- **EXTRAIT CHOISI**
● ● ● ●
Ce n’est finalement pas à Strasbourg comme annoncé par la communication du gouvernement que s’est tenu le 16e village du Service national universel, samedi 13 mai. C’est à Haguenau, 20 kilomètres au nord de la capitale alsacienne, que la caravane s’est arrêtée, poursuivie par ses opposants.
Samedi 13 mai dès 9h, place Dauphine à Strasbourg, une centaine de militants attendent l’arrivée du village du Service national universel (SNU). Deux heures et demi plus tard, l’info tombe : il a été déplacé à Haguenau. Depuis plusieurs jours, 27 collectifs et syndicats appellent à boycotter la tenue de l’évènement sur les réseaux sociaux.
En cause, la volonté du gouvernement de rendre ce « parcours de citoyenneté » obligatoire pour les jeunes entre 15 et 17 ans, comme expliqué dans un rapport du Sénat daté du 8 mars et repéré par Politis. À la frontière des ministères et la jeunesse et des armées, le SNU veut créer de « l’engagement » chez les jeunes et promeut des valeurs de « cohésion », « d’intérêt général » et de vie en collectivité.
Un symbole de la politique d’Emmanuel Macron
Expérimenté depuis 2019 et présent dans le Bas-Rhin depuis 2020, le SNU ne rencontre pas auprès des jeunes le succès escompté. Un avis du Sénat pointe le « manque d’attractivité » du dispositif lorsque celui-ci voit ses crédits augmentés de 30 millions d’euros cette année (pour un total de plus de 140 millions d’euros dans le projet de loi de finances de 2023).
Du 22 mars au 10 juin, la campagne de communication autour du dispositif a donc pour but d’augmenter le nombre de volontaires. À plusieurs reprises lors de la tournée, les opposants à la réforme des retraites et au SNU obligatoire ont manifesté devant les villages, devenus symboles de toute la politique gouvernementale.
● ● ● ●
- **EXTRAITS DE DONNÉES**
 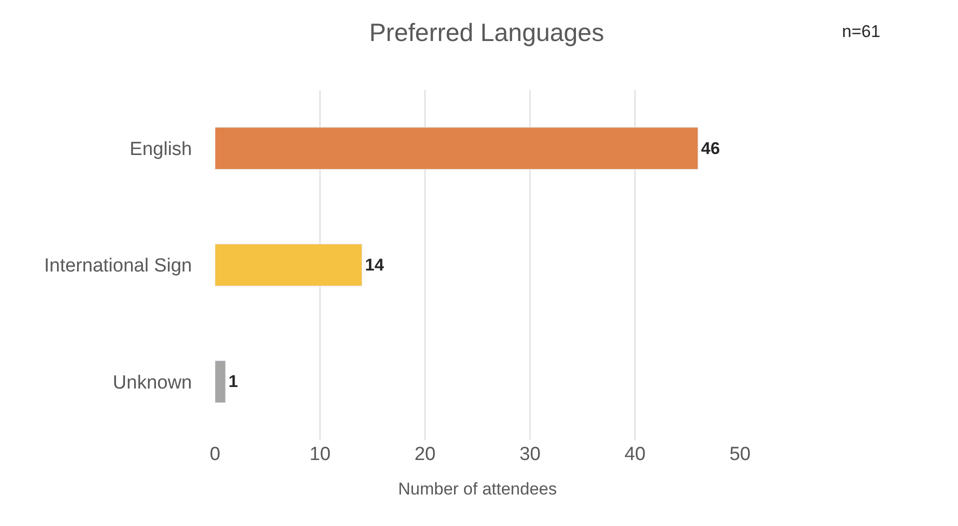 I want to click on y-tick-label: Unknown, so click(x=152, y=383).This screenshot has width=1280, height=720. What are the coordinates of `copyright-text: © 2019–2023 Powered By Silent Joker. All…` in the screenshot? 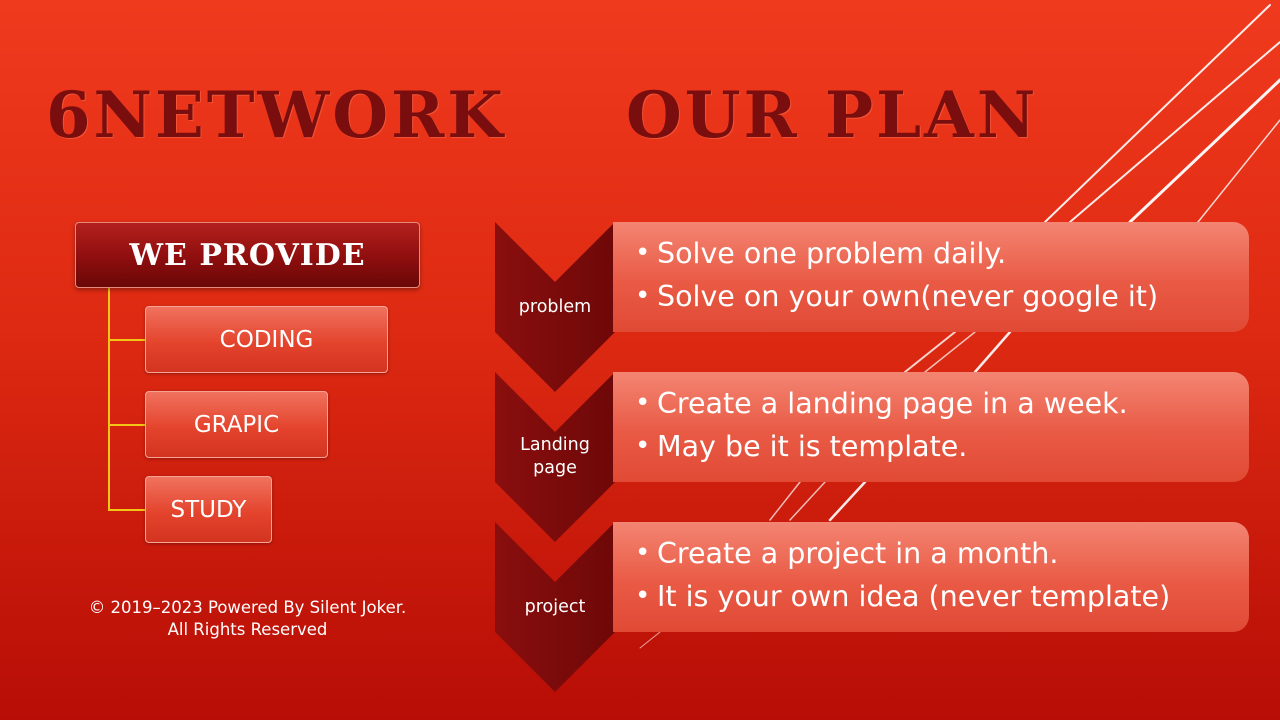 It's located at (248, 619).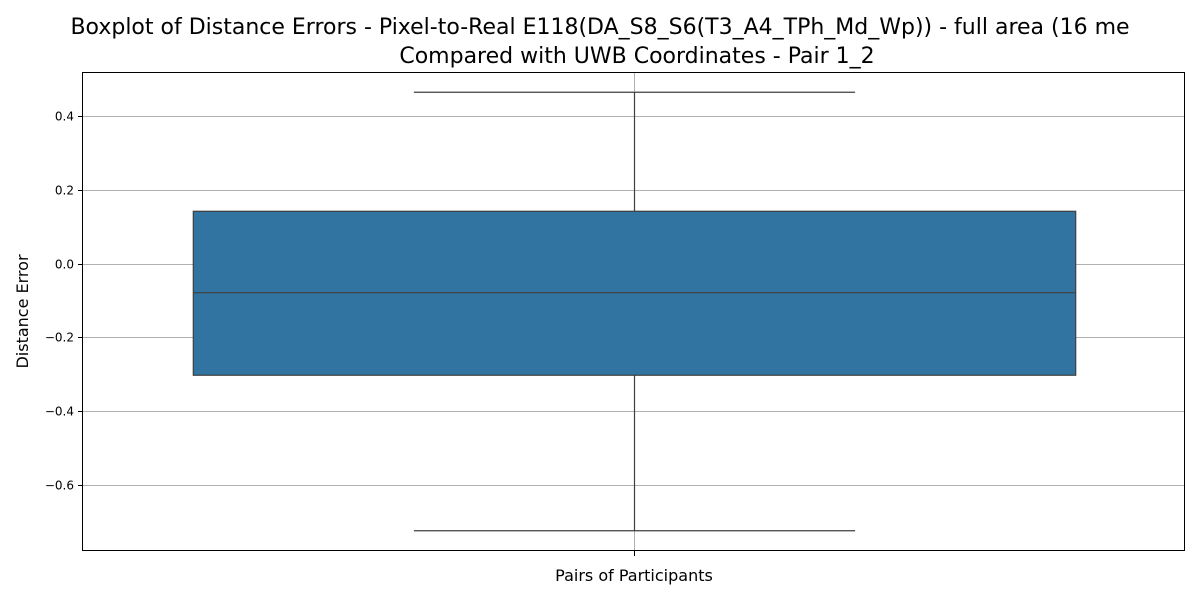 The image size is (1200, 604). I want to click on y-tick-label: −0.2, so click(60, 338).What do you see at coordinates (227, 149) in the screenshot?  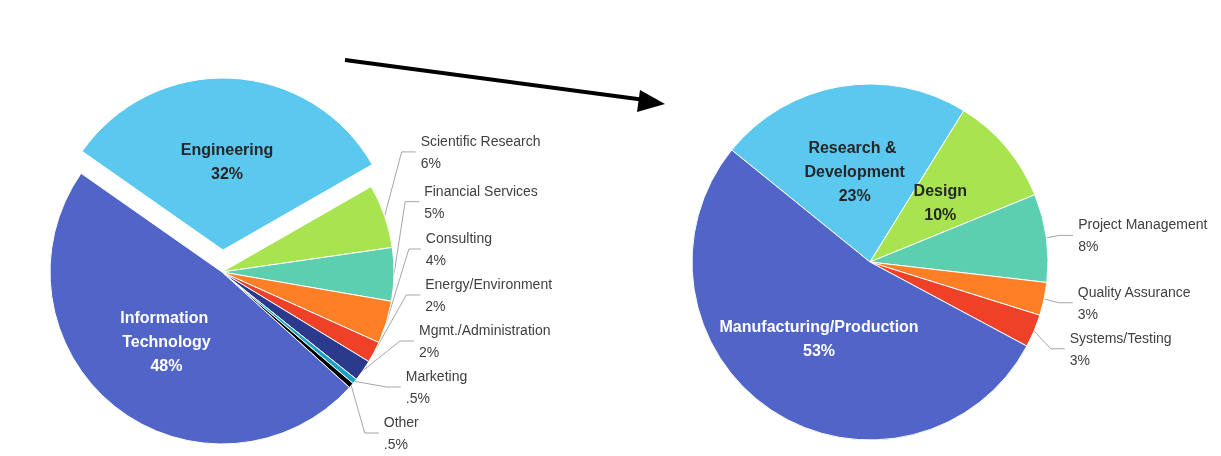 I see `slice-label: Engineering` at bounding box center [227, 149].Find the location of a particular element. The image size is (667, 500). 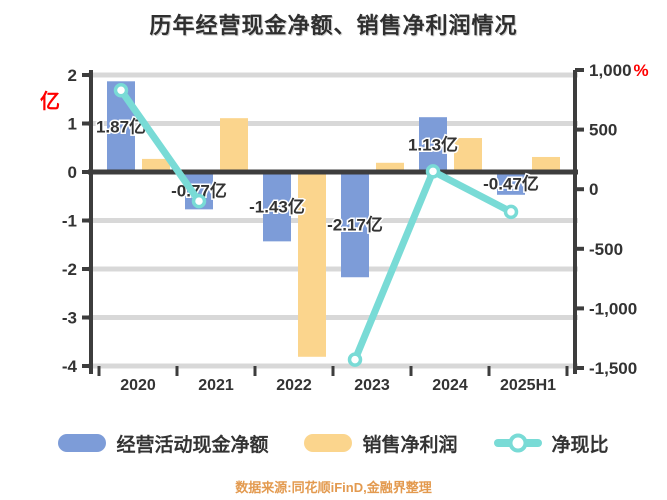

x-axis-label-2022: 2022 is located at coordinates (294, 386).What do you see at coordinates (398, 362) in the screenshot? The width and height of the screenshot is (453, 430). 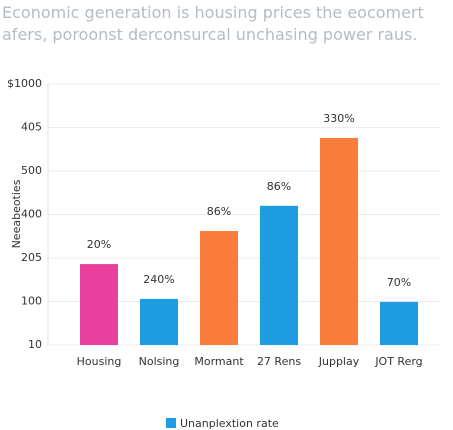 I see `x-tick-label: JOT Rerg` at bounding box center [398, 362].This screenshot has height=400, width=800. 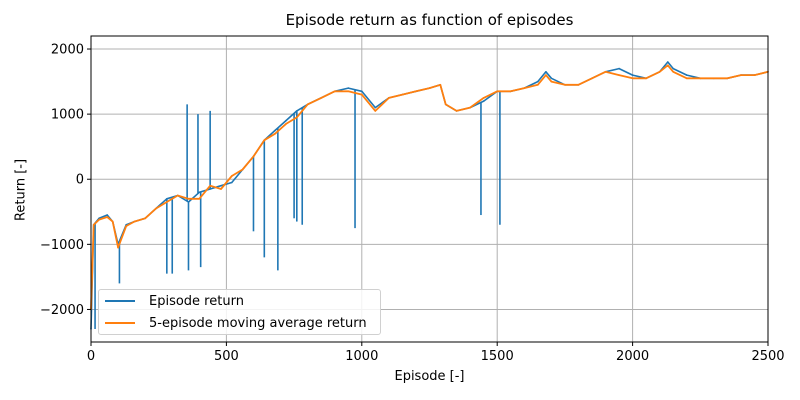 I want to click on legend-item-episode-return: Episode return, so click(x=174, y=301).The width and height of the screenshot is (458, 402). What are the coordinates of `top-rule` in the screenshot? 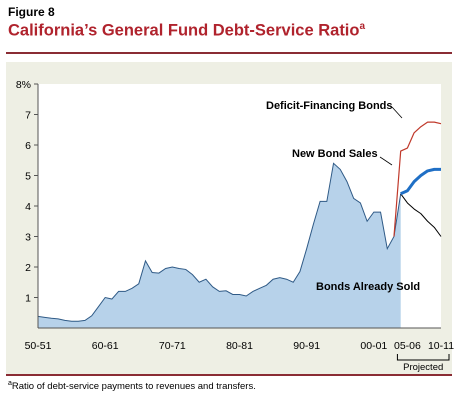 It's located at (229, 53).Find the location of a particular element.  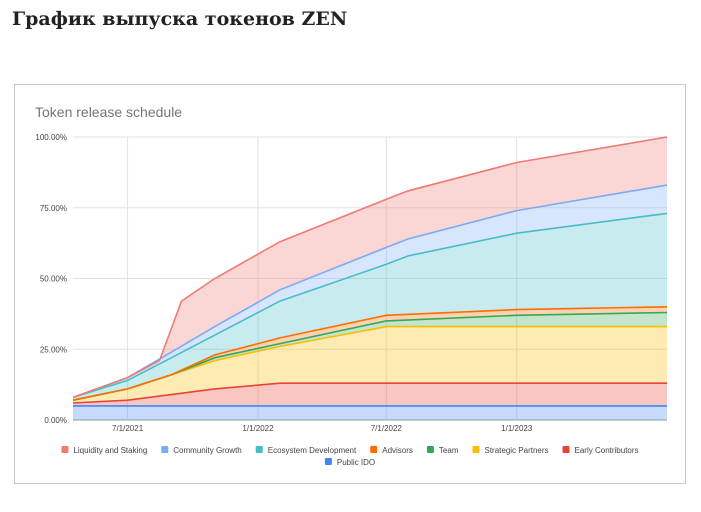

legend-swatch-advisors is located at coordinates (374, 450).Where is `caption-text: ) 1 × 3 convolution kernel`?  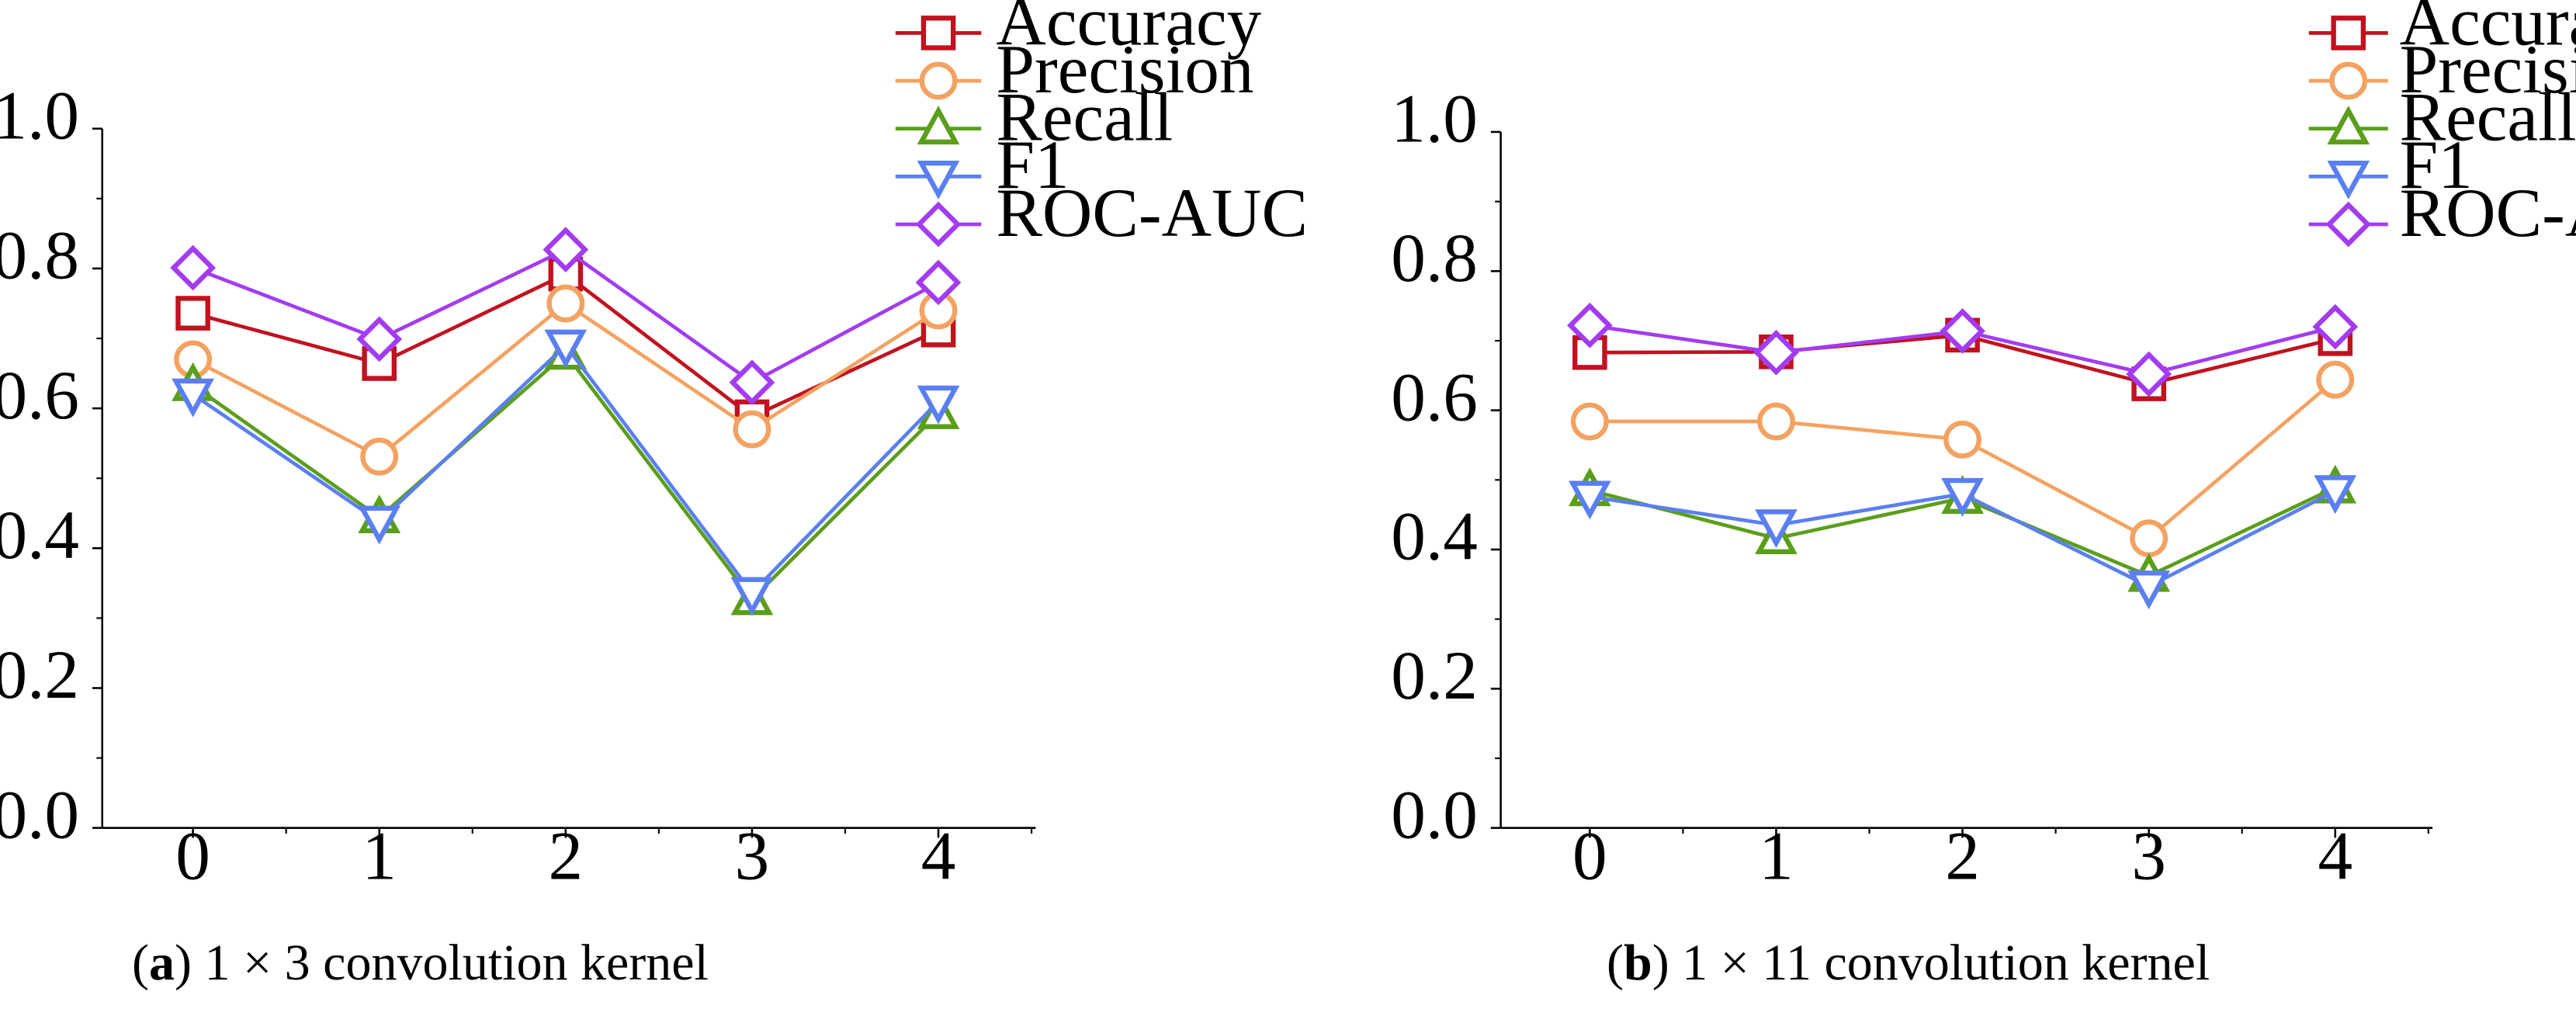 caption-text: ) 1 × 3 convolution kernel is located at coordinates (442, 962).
● ● ● ●
- **ÉNONCÉ**
Rédigez la suite de l’article sur le village du Service national universel déplacé à Haguenau, en partant de sa dernière phrase.

- **RÉPONSE ATTENDUE**
Samedi 13 mai pourtant, difficile de savoir où se déroule le fameux atelier découverte. À 9h, pas de village SNU à l’horizon. Fanchon et Lucas sont assis place Dauphine au milieu des opposants. Interrogée sur sa présence, Fauchon dénonce « l’embriguadement » que représente le SNU :
« Sous couvert de mixité sociale, le SNU veut formater les jeunes sous des valeurs qu’ils n’ont pas choisi. L’engagement, par définition, il faut que ça reste un choix. On ne peut pas obliger quelqu’un a être volontaire. »
À plusieurs reprises, la mixité sociale a été mise en avant par le gouvernemnt pour justifier le SNU. Pourtant, les rapports de 2021 et 2022 élaborés par l’Institut national de la jeunesse et de l’éducation populaire (Injep) pointent un manque de mixité sociale dans les séjours organisés.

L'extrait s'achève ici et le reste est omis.